Plusieurs questions m'ont été posées sur l'EPR. Sachez tout d'abord qu'il est le produit le plus reconnu dans la gamme des fortes puissances, ce qui n'est pas remis en cause : il n'y a ainsi pas de pertes sur le contrat de Taishan. S'agissant de la rentabilité des contrats en Chine, vous comprendrez que je ne puisse rendre publiques les marges par client, mais je puis dire que certains contrats européens - et je ne parle pas de la Finlande - pourraient susciter davantage de questions. La Chine est un pays qui a soif de nos compétences et de nos matières. C'est un marché qui peut produire des marges, ce qui ne veut pas dire qu'il faut être présent sur tous ses segments et se mettre en concurrence directe sur des prestations à moins fort contenu technologique. J'ajoute que les Chinois se posent bien des questions sur l'AP1000 de Westinghouse, qui était jusqu'il y a peu la filière de référence en Chine. Il y a donc une place pour l'EPR pour peu que l'on tire les enseignements des difficultés que nous avons connues et que l'on sache, avec EDF, faire évoluer le produit, comme on a su le faire par le passé. Et n'oublions pas, au-delà de la Chine, le projet mené par EDF à Hinkley Point, qui avance bien et sera source de valeur ajoutée.

Il est vrai, monsieur le président, que le premier béton à Taishan a été coulé quatre ans et demi après le premier béton finlandais. Taishan a rattrapé aujourd'hui ce décalage de départ. Outre la maturité que nous avons acquise, qui a fait évoluer la vitesse de réalisation, le contexte est très différent. Le client chinois, qui a grand besoin de cette capacité, est très allant. La situation n'a rien à voir avec celle de la Finlande, où nous sommes dans le contentieux. Ce qui ne veut pas dire que les exigences de sûreté sont moindres en Chine : l'autorité de sûreté chinoise est très exigeante.

Le phénomène de sinisation qui peut être la conséquence du transfert de technologie ? Mais chaque fois que l'on vend en Chine, on tire aussi les prestations françaises de nos PME, qui sont très actives.
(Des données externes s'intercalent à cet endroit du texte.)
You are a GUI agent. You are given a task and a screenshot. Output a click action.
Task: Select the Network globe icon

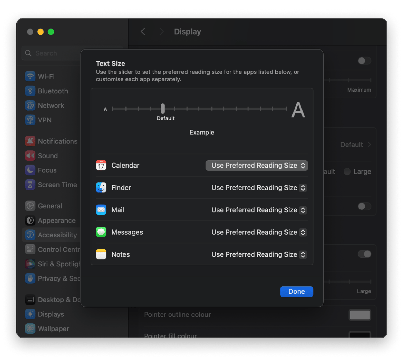pyautogui.click(x=30, y=105)
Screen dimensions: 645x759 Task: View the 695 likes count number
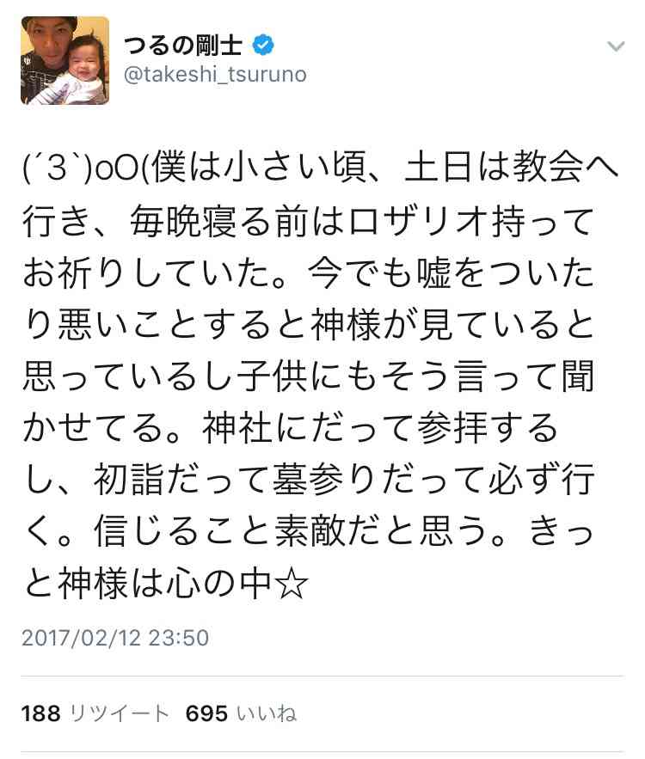206,713
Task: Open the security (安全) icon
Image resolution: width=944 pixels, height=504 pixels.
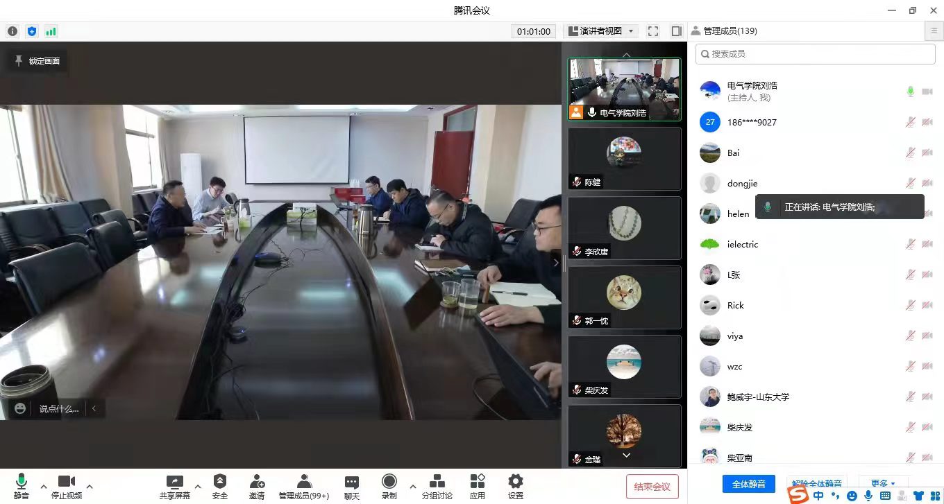Action: 219,482
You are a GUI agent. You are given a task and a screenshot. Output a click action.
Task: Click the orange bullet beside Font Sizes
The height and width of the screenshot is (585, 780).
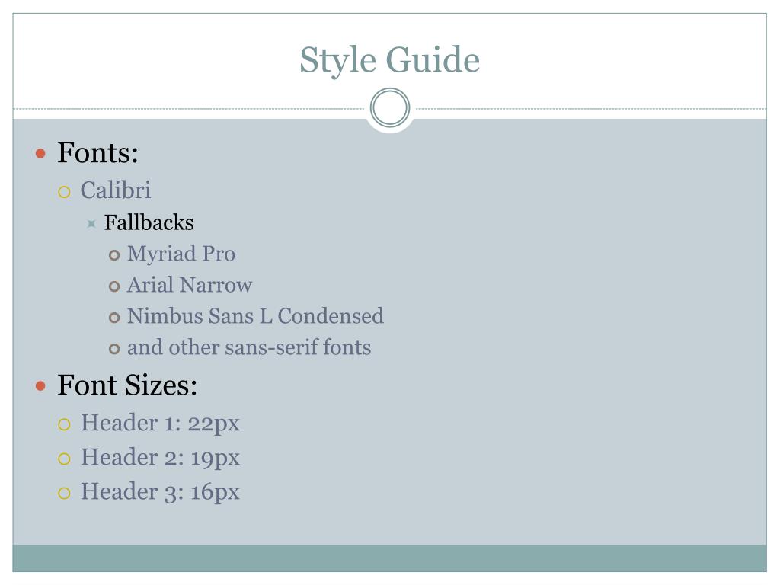(x=41, y=386)
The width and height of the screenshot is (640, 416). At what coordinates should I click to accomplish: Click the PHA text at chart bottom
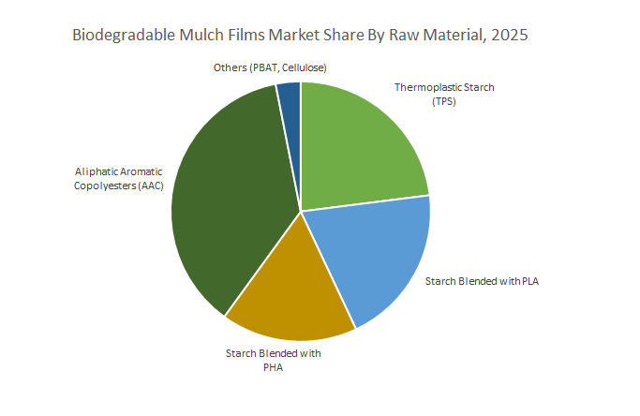(273, 366)

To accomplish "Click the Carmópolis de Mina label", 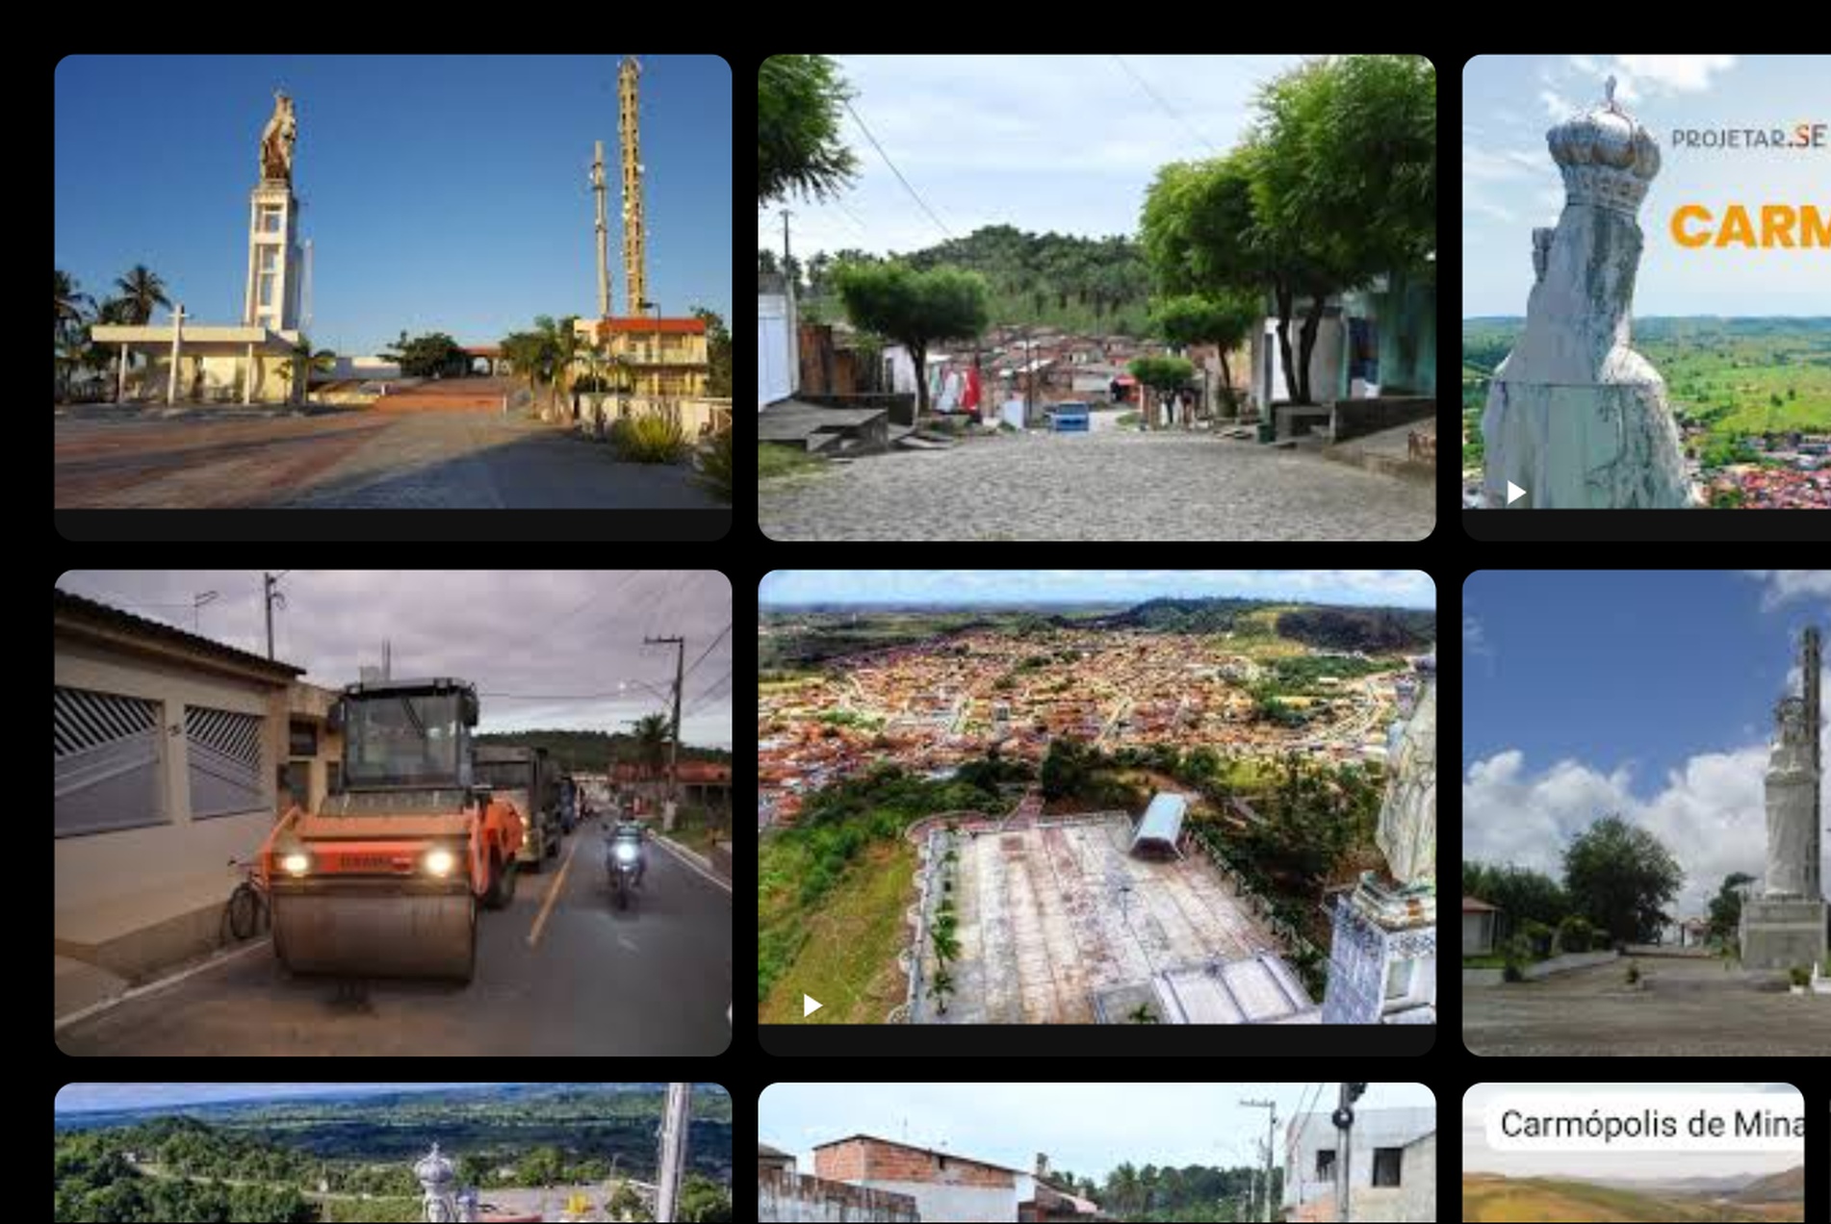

C'est ce que nous observons dans nos joint venture en Chine. Le savoir-faire français s'y exporte non seulement via les expatriés, mais aussi pour les pièces détachées, les composants clé. Une part de l'activité de notre filiale de Jeumont, dans le Nord, vient ainsi de ses exportations en Chine. Bref, nous abordons le marché chinois sans naïveté, car nous savons que les Chinois seront bientôt nos concurrents, mais plutôt que nous installer dans une opposition frontale, nous privilégions une stratégie de partenariat sans candeur, qui tire notre activité sur le sol français.
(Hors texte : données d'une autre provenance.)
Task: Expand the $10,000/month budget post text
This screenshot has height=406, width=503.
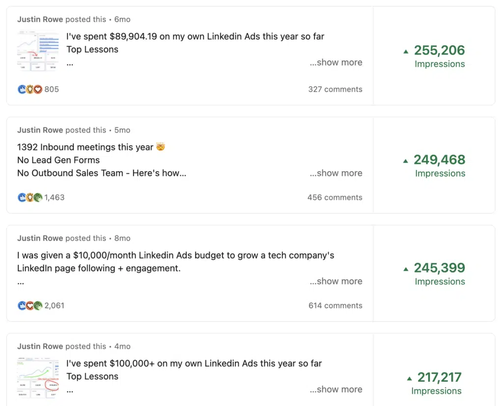Action: (336, 281)
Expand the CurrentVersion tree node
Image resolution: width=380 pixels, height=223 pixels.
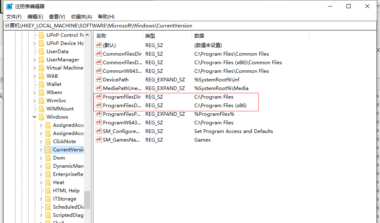[41, 150]
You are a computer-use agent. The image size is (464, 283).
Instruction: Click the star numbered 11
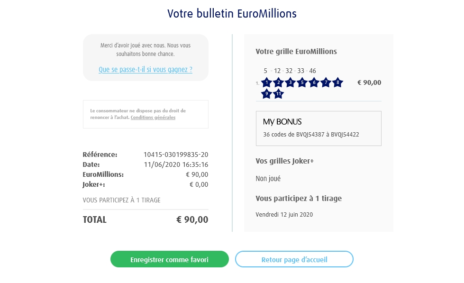pos(279,94)
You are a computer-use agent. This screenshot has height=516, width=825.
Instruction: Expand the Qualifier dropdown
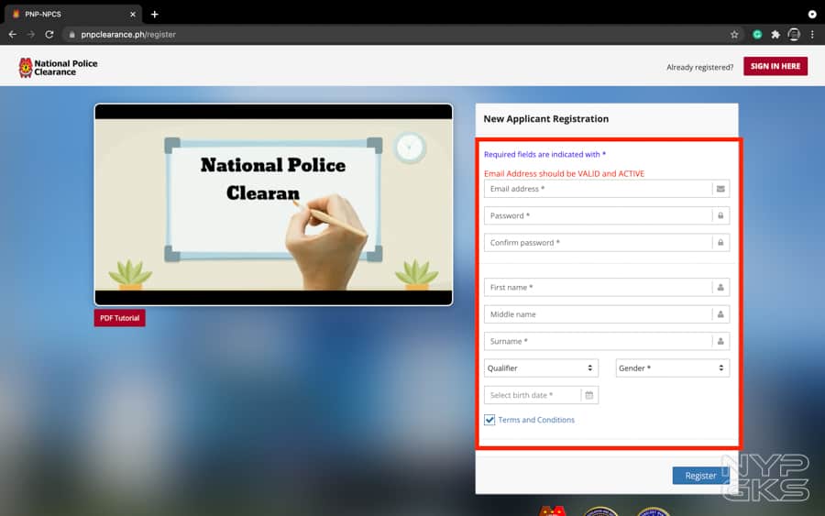click(541, 368)
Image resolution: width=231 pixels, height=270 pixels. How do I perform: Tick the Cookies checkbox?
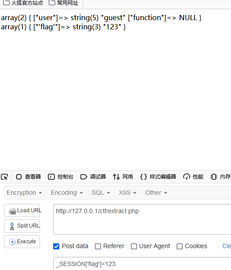pos(180,246)
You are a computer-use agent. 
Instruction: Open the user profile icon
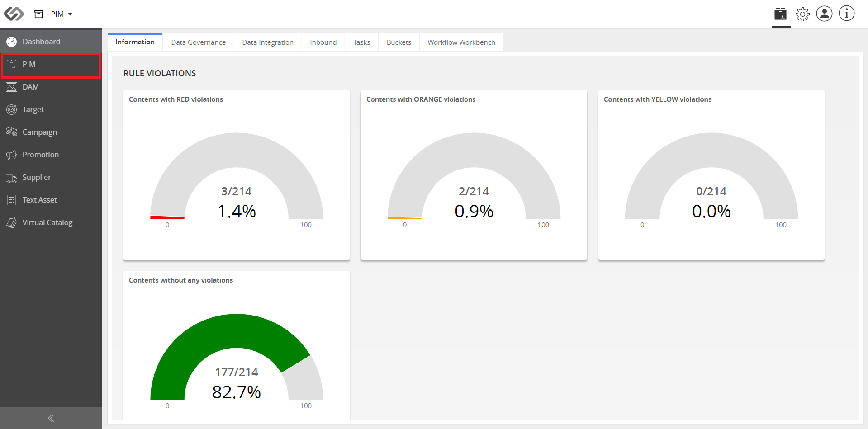click(x=824, y=14)
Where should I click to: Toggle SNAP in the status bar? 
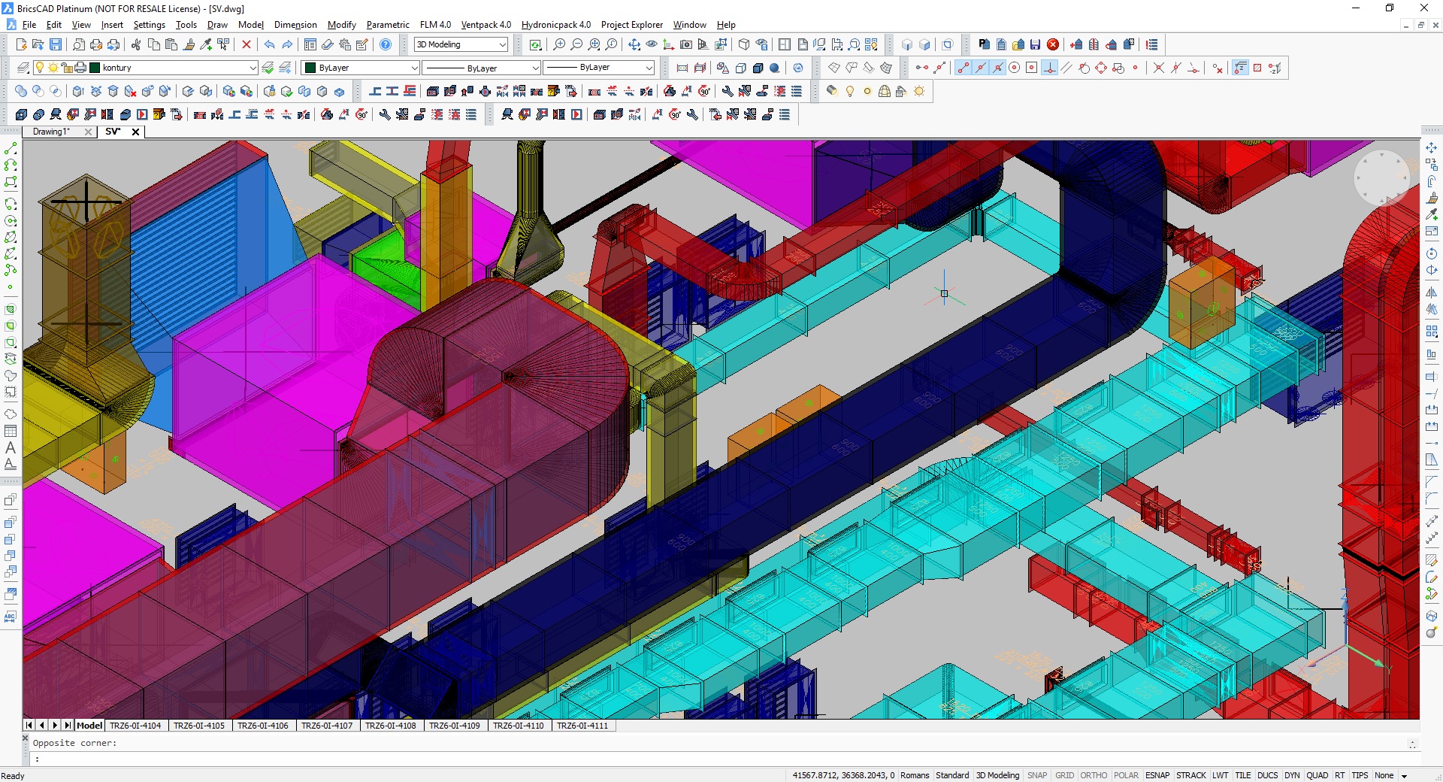(x=1036, y=775)
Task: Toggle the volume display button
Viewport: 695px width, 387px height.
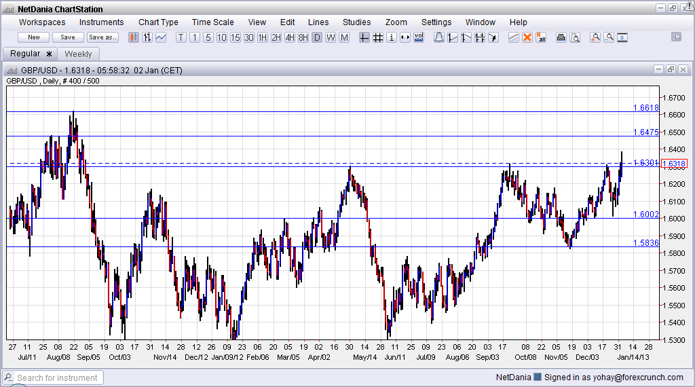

Oui, monsieur Courteau, nous avons demandé la prolongation de l'autorisation d'exploitation à Pierrelatte jusque fin 2017, sachant que les essais de Comurhex II auront lieu en 2018 pour un démarrage en 2019. La décision devrait être prise en mai, pour une publication de l'arrêté préfectoral en juillet. Nous prenons toutes les mesures requises pour limiter les risques durant la période transitoire.
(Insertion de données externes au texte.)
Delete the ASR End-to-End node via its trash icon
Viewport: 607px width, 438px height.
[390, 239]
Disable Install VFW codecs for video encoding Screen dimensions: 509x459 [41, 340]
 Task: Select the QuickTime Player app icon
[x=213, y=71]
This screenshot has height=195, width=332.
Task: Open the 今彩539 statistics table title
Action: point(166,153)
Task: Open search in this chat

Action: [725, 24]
Vous m'interrogez également sur la politique d'achat d'EDF. Si l'on veut convaincre l'entreprise d'acheter davantage en France, il faudra faire des efforts. Et cela ne vaut pas que pour la conversion. Nous devons gagner en productivité. Les frais de personnel représentent la plus grande part de nos coûts : nous devons gagner 15 % à 20 %. Pour gagner sur l'emploi, sur les compétences, mais aussi sur le temps de travail, où les situations, tant pour les emplois postés que pour les cadres, sont très disparates, et divergent largement des conventions collectives, nous devons dialoguer avec les organisations syndicales. C'est un axe de travail que nous traiterons dans le cadre de l'accord de méthode, afin de progresser vers un équilibre emploi-rémunération. Il s'agit non pas de tout révolutionner, mais d'évoluer pour nous permettre d'être plus compétitifs et de convaincre EDF que parce nous avons beaucoup investi, nous pouvons compter, à la différence de nos concurrents, sur des installations qui garantissent la sécurité de l'approvisionnement sur le long terme, et qu'elle a intérêt à se tourner vers nous.